ЗАДАНИЯ И УПРАЖНЕНИЯ -
• A. Ответьте на вопросы по отрывку об издании второго тома «Мертвых душ».
(i) В каком разделе приводятся варианты к окончательному тексту?
(ii) В каком году второй том «Мертвых душ» впервые появился в печати?
(iii) Чья подпись стоит под цензурным разрешением?
• B. Определите, соответствует ли каждое утверждение отрывку об издании второго тома «Мертвых душ». Ответьте «да» или «нет» и приведите решающие слова отрывка в точной цитате.
(i) Несколько предварительных вариантов даются в хронологической последовательности.
(ii) Варианты к первому слою приводятся в особом разделе «Варианты».
(iii) Второй том был напечатан в Москве в Университетской типографии.
• C. Продолжите отрывок об издании второго тома «Мертвых душ», начав сразу после его последнего предложения.

ФРАГМЕНТ ИСТОЧНИКА -
━━━━━━━━━━━━━━━━━━━━
Варианты к окончательному тексту приводятся в особом разделе ‘Варианты’. Варианты к первому слою даются в подстрочных сносках к публикации этого слоя. Как в ‘Варианте’, так и в подстрочных примечаниях к ‘Другим редакциям’ вариант обыкновенно предшествует тексту, к которому подводится. Если законченному тексту предшествовало несколько предварительных вариантов, они даются в хронологической последовательности по схеме: а — <вариант>, б — <вариант> и т. д. В немногих случаях, когда вариант является наметкой, сделанной уже после принятого законченного текста, он дается по схеме: а — как в тексте, б — <вариант>.
В печати второй том ‘Мертвых душ’ впервые появился в 1855 г. (цензурное разрешение за подписью И. Бессомыкина от 26 июля), в виде дополнения к вышедшему тогда второму собранию сочинений (‘Сочинения Николая Васильевича Гоголя, найденные после его смерти. Похождения Чичикова или Мертвые души. Поэма Н. В. Гоголя. Том второй (5 глав). Москва. В Университетской типографии, 1855’).
━━━━━━━━━━━━━━━━━━━━
[Записи для поиска слов и элементов]

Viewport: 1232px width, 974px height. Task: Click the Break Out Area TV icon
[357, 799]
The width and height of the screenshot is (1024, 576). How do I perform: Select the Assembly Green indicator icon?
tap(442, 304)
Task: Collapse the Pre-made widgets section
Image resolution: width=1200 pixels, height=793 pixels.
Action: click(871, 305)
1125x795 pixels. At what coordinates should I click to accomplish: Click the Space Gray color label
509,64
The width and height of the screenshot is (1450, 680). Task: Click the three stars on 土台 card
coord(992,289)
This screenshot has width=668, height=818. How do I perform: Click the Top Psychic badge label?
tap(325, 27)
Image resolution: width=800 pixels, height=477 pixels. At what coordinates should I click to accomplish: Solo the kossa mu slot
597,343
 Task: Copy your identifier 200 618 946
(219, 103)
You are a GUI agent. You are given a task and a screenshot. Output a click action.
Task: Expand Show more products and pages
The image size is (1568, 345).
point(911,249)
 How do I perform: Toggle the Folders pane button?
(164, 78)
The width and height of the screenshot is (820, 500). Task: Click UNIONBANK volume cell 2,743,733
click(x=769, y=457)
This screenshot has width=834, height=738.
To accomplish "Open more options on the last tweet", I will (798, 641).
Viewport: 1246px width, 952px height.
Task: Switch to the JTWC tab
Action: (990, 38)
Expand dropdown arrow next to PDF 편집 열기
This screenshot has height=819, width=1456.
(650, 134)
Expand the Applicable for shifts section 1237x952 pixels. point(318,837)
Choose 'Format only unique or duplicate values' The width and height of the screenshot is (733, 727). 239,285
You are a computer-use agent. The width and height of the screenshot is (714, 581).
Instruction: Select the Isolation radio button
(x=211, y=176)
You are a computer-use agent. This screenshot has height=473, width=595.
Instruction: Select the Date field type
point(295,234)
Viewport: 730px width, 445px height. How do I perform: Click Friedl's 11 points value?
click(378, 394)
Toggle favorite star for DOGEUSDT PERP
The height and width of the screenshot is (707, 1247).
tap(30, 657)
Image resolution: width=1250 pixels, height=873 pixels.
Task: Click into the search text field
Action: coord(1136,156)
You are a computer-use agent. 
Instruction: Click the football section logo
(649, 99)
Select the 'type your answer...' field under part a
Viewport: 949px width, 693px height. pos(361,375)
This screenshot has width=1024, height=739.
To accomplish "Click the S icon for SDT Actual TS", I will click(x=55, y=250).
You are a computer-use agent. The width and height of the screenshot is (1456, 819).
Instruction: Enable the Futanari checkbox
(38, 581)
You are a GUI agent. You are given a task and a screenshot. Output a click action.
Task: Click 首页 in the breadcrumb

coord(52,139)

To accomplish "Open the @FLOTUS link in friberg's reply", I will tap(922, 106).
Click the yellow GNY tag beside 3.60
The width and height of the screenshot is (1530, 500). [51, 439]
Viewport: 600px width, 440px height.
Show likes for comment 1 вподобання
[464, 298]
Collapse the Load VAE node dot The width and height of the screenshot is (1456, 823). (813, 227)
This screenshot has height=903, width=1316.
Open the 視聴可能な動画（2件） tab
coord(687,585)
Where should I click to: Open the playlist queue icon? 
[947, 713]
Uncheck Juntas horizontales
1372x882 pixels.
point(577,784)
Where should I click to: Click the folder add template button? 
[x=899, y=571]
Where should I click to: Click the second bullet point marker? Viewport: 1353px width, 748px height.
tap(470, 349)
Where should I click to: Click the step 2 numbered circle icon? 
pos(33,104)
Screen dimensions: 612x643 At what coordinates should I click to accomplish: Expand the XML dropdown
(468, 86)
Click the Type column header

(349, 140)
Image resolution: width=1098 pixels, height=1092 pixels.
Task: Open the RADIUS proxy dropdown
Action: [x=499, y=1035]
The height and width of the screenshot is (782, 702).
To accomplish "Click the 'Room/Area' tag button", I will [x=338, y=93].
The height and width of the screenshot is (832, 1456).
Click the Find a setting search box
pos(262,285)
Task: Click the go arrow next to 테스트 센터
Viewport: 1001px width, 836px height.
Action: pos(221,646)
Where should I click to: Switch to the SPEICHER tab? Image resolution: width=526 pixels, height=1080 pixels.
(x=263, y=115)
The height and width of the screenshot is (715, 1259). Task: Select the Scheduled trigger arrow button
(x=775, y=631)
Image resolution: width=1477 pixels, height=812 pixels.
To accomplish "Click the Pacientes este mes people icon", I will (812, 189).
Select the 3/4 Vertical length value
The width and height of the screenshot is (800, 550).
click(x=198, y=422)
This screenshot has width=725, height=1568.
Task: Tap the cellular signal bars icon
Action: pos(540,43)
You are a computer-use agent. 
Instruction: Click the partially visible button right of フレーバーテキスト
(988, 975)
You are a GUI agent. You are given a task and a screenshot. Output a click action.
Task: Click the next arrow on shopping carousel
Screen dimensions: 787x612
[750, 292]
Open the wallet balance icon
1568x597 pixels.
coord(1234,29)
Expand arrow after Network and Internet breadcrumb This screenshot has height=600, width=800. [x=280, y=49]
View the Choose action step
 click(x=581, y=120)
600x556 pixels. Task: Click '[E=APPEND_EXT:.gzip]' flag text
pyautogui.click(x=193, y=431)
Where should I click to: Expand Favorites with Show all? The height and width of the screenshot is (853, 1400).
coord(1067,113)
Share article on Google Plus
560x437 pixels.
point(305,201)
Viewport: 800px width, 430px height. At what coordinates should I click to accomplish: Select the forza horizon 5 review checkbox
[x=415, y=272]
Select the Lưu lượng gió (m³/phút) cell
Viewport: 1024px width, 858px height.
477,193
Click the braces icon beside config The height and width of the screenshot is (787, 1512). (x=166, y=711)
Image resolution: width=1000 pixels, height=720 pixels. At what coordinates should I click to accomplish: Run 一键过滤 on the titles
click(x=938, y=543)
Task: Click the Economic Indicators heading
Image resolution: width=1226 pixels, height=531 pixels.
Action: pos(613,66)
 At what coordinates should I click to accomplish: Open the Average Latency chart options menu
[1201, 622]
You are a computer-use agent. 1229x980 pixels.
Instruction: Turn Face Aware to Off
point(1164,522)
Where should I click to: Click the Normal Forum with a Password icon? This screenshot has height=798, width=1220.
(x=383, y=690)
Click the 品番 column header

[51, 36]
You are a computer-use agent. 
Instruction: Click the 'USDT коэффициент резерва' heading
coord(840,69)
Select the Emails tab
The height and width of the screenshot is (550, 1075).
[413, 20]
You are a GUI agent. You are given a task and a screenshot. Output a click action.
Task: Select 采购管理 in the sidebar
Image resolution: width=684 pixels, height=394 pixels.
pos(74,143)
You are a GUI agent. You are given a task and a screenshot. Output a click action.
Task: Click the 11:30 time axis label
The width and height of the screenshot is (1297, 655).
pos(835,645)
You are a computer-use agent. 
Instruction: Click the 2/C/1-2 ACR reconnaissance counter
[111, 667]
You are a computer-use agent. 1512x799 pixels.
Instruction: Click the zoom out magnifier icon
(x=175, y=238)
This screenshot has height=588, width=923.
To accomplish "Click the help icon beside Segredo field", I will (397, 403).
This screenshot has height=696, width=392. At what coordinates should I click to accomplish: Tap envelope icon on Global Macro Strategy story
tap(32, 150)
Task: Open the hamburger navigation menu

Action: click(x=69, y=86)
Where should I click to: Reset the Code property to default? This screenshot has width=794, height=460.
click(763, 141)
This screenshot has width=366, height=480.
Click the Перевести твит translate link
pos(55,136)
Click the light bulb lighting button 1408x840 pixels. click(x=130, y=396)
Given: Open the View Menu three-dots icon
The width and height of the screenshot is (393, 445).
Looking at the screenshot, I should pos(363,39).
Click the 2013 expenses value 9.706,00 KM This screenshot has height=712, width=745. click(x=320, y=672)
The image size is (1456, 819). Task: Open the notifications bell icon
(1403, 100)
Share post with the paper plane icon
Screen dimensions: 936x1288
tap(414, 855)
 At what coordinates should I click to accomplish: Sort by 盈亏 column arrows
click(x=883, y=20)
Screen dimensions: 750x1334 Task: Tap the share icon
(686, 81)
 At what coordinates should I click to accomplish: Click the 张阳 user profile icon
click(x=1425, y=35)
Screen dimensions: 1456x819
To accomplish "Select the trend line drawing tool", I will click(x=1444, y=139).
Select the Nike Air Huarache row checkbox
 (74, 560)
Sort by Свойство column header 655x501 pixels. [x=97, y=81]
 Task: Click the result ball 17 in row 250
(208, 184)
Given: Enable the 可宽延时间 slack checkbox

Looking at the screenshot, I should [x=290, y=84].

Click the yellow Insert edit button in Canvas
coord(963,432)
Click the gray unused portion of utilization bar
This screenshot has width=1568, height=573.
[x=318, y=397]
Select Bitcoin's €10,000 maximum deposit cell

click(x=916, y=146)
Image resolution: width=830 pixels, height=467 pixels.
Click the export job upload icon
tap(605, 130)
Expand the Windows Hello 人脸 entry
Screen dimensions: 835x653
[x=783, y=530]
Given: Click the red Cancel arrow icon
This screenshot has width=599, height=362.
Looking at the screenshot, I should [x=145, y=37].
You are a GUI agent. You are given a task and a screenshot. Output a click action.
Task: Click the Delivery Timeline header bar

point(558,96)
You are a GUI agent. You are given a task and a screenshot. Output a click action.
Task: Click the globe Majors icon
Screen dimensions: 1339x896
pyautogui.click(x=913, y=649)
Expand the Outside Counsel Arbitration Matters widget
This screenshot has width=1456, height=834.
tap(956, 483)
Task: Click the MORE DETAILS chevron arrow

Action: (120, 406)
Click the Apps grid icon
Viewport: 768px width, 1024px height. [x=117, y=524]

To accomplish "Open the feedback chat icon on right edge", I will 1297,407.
━━━━━━━━━━━━━━━━━━━━
СПИСОК ОТВЕТОВ -
• A.
(i) В особом разделе «Варианты».
(ii) В 1855 году.
(iii) Подпись И. Бессомыкина.

• B.
(i) Да: «они даются в хронологической последовательности по схеме».
(ii) Нет: «Варианты к первому слою даются в подстрочных сносках к публикации этого слоя».
(iii) Да: «Москва. В Университетской типографии, 1855».

• C.
Помещенные в разделе ‘Другие редакции’ отрывки главы III впервые опубликованы: No 1, воспроизводящийся в настоящем издании факсимильно, — в 10-м издании, т. III, стр. 581-583, No 2 — в сборнике ‘Памяти В. А. Жуковского и Н. В. Гоголя’, выпуск третий, под ред. Г. П. Георгиевского, СПб., 1909, стр. 441-442. Из набросков к несохранившимся главам No 1 публикуется впервые, No 2 — впервые опубликован в 10-м издании, т. VII, стр. 896, No 3 — там же, т. VI, стр. 451. ‘Наброски к заключительной главе’ были напечатаны впервые: No 1 — в сборнике ‘Памяти В. А. Жуковского и Н. В. Гоголя’, вып. третий, стр. 112, No 2 — в 10-м издании, т. VI, стр. 452, NoNo 3 и 4 — там же, т. VII, стр. 895 и 446-451.
Текст первого издания представляет собой комбинированный текст первого и последнего слоев сохранившейся рукописи с привнесением в него ряда ошибок, явившихся результатом неправильного чтения С. П. Шевыревым трудно разбираемой рукописи, а в некоторых случаях, быть может, и произвольного редактирования.
В Государственной библиотеке СССР им. В. И. Ленина, в Московском Университете и в Институте украинской литературы Академии наук УССР в Киеве имеется шесть рукописных списков с несохранившегося экземпляра копии, сделанной С. П. Шевыревым с автографа. Между текстом сохранившегося подлинника и рукописными копиями, а также первопечатным текстом имеются разночтения. Однако эти разночтения по своему характеру не могут свидетельствовать о том, что в распоряжении С. П. Шевырева имелся еще какой-либо, не дошедший до нас первоисточник.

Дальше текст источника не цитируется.